2026-05-11 カーネギーメロン大学
<関連情報>
- https://www.ece.cmu.edu/news-and-events/story/2026/05/decoding-muscle-fatigue-with-radar.html
- https://dl.acm.org/doi/10.1145/3774906.3802776
GigaFlex:カオス理論に着想を得たレーダーによる運動中の筋肉振動の非接触モニタリング GigaFlex: Contactless Monitoring of Muscle Vibrations During Exercise with a Chaos-Inspired Radar
Jiangyfei Zhu、Yuzhe Wang、Tao Qiang、Vu Phan、Zhixiong Li、Evy Meinders、+3
SenSys ’26: Proceedings of the 2026 ACM/IEEE International Conference on Embedded Artificial Intelligence and Sensing Systems Published: 10 May 2026
DOI:https://doi.org/10.1145/3774906.3802776

Abstract
In this paper, our goal is to enable quantitative feedback on muscle fatigue during exercise to optimize exercise effectiveness while minimizing injury risk. We seek to capture fatigue by monitoring surface vibrations that muscle exertion induces. Muscle vibrations are unique as they arise from the asynchronous firing of motor units, producing surface micro-displacements that are broadband, nonlinear, and seemingly stochastic. Accurately sensing these noise-like signals requires new algorithmic strategies that can uncover their underlying structure. We present GigaFlex the first contactless system that measures muscle vibrations using mmWave radar to infer muscle force and detect fatigue. GigaFlex draws on algorithmic foundations from Chaos theory to model the deterministic patterns of muscle vibrations and extend them to the radar domain.

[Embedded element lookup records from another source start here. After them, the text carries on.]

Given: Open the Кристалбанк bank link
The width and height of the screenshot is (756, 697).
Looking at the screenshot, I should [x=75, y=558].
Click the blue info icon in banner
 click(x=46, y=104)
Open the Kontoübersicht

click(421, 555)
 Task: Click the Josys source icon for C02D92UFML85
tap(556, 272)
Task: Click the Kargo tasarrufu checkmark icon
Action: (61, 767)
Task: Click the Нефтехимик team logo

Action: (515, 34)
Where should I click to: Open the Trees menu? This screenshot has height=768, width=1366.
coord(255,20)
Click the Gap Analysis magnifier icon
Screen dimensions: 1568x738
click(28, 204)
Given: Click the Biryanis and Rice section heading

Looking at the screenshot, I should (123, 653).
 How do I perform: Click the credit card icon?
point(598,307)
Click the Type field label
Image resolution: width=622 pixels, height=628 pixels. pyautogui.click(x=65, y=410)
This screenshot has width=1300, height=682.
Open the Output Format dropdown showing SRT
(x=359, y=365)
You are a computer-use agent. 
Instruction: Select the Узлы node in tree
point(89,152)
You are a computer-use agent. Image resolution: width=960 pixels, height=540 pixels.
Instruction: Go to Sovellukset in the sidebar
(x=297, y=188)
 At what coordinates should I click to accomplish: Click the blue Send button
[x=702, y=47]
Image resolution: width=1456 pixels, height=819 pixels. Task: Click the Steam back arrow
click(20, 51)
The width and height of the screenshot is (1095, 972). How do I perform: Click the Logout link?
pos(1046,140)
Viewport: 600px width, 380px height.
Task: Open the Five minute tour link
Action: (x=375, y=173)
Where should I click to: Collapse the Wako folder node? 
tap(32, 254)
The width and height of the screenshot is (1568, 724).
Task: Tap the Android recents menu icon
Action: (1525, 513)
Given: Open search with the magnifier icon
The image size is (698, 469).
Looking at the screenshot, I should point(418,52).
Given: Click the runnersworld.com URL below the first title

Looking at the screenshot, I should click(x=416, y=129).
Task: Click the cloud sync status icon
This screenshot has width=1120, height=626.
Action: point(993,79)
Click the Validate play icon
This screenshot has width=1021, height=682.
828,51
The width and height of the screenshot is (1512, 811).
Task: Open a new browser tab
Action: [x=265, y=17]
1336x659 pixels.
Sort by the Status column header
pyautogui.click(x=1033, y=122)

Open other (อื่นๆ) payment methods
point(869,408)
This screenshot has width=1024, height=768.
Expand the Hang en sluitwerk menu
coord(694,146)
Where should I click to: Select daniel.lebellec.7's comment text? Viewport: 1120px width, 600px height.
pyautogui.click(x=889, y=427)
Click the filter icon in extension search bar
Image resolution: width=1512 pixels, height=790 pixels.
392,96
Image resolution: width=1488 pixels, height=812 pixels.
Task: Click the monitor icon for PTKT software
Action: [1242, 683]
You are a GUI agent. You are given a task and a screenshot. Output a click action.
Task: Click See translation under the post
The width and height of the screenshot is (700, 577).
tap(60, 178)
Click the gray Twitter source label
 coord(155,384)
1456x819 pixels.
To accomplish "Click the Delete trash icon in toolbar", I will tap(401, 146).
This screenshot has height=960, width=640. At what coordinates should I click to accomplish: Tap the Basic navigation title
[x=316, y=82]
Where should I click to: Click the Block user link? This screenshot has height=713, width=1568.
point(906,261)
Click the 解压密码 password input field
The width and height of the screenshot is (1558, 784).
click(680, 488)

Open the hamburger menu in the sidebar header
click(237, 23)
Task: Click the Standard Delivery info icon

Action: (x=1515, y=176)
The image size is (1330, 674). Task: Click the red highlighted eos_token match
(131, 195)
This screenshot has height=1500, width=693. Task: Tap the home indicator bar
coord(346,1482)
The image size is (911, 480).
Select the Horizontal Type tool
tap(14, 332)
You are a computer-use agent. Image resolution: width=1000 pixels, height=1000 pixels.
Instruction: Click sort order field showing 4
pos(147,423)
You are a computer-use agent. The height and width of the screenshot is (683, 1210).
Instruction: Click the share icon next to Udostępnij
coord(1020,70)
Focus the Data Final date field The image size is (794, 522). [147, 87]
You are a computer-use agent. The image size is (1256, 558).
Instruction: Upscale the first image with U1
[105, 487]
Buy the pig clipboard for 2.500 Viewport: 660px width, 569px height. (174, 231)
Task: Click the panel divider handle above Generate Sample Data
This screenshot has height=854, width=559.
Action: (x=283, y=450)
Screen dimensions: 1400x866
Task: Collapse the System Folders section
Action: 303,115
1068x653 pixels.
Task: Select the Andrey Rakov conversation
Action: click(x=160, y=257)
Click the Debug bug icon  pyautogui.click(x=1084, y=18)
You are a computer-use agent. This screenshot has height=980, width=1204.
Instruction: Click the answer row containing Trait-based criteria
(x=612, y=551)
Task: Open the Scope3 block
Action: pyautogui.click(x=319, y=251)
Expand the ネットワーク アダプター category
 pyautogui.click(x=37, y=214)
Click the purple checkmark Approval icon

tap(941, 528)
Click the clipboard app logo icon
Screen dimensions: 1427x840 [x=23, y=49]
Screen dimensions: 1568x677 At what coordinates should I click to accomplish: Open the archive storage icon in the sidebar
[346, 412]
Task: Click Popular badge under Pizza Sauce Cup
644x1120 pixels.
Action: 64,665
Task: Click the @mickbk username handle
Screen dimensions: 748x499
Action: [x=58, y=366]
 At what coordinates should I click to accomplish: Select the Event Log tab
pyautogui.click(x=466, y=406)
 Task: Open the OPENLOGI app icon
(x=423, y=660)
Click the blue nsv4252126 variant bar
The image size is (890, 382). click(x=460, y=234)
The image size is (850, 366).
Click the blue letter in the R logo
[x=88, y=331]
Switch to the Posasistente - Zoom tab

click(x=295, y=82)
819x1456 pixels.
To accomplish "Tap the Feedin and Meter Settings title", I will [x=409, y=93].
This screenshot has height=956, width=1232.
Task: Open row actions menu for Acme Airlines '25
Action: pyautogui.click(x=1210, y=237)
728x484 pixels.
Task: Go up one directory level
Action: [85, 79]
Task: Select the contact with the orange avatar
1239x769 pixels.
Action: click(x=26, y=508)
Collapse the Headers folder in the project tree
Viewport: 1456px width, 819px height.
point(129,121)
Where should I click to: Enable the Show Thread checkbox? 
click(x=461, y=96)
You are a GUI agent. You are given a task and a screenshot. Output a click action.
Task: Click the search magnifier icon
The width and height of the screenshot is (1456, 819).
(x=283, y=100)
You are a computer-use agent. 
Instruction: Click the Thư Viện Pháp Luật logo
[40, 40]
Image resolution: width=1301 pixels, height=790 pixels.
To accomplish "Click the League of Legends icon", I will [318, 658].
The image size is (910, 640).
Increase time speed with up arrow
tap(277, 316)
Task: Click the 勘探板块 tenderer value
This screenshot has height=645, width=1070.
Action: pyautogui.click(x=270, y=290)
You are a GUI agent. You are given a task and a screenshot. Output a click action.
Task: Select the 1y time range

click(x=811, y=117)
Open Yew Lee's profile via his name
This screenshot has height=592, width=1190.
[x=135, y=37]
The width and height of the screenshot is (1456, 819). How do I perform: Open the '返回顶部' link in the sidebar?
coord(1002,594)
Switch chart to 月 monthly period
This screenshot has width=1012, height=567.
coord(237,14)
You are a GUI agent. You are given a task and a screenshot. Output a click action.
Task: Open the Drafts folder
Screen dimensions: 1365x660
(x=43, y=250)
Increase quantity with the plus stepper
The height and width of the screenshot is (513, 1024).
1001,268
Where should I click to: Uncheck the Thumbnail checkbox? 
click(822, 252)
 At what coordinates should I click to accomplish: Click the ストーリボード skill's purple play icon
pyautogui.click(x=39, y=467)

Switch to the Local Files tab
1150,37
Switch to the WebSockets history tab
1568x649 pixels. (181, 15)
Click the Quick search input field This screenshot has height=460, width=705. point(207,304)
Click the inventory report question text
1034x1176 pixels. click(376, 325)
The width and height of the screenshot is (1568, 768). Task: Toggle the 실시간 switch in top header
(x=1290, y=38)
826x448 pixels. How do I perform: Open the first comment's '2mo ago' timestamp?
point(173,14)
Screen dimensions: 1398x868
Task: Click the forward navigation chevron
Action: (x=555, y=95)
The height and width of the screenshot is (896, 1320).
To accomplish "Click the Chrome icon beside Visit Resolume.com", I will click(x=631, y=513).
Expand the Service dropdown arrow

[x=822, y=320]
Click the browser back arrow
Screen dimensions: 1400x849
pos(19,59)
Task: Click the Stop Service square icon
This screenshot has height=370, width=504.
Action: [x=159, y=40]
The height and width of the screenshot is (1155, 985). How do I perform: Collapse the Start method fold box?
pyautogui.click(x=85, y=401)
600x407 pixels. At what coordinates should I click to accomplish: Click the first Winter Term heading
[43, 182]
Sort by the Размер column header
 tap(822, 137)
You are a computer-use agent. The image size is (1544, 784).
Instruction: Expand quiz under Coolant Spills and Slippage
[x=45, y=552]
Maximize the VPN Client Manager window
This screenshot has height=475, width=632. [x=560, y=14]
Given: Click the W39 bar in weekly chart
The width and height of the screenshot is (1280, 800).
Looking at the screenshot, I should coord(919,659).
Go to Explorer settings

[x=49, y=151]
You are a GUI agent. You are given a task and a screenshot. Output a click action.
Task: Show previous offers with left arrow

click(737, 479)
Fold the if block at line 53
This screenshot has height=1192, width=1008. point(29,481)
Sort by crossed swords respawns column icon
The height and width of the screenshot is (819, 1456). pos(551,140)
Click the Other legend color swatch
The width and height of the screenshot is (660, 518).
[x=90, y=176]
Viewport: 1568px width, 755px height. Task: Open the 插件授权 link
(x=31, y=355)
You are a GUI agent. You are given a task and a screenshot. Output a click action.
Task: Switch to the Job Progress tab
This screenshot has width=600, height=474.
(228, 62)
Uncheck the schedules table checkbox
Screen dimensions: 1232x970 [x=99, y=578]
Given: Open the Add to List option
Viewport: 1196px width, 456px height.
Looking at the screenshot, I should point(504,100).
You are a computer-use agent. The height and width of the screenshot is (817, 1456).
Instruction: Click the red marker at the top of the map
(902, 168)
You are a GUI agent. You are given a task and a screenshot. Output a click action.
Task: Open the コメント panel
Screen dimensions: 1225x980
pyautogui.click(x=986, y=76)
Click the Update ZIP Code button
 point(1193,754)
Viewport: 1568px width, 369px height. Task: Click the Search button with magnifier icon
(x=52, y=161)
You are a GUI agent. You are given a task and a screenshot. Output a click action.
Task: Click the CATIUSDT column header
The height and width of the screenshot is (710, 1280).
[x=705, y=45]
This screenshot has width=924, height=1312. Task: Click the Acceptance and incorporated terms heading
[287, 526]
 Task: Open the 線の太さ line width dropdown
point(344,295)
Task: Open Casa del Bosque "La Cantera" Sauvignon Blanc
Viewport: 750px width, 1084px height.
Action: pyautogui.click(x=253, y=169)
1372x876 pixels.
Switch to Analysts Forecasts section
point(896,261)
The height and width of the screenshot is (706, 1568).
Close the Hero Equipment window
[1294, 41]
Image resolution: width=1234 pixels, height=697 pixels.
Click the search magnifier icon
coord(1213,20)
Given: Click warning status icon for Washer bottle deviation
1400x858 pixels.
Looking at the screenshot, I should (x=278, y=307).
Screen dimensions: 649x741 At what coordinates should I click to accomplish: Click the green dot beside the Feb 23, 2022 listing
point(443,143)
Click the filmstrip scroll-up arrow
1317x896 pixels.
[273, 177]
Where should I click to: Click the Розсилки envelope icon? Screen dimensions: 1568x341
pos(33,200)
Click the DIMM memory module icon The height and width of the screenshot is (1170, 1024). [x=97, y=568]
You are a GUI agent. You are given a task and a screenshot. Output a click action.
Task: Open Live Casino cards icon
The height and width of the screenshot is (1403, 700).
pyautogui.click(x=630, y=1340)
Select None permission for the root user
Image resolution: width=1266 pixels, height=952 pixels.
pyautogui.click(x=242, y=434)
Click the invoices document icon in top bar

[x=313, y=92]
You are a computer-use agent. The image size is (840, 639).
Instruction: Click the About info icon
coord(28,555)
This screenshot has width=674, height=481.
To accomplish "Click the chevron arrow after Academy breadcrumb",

Specifically, we design a radar processing architecture that systematically infuses principles from Chaos theory and nonlinear dynamics throughout the sensing pipeline, spanning localization, segmentation, and learning, to estimate muscle forces during static and dynamic weight-bearing exercises. In a 23-participant study within a controlled environment, GigaFlex estimates maximum voluntary isometric contraction (MVIC) with 5.9% RMSE and detects 1–3 Repetitions in Reserve (RIR) with an AUC of 0.83–0.86, performing comparably to a contact-based IMU baseline. Our proof-of-concept system opens new opportunities for physiological sensing of complex, non-periodic biosignals.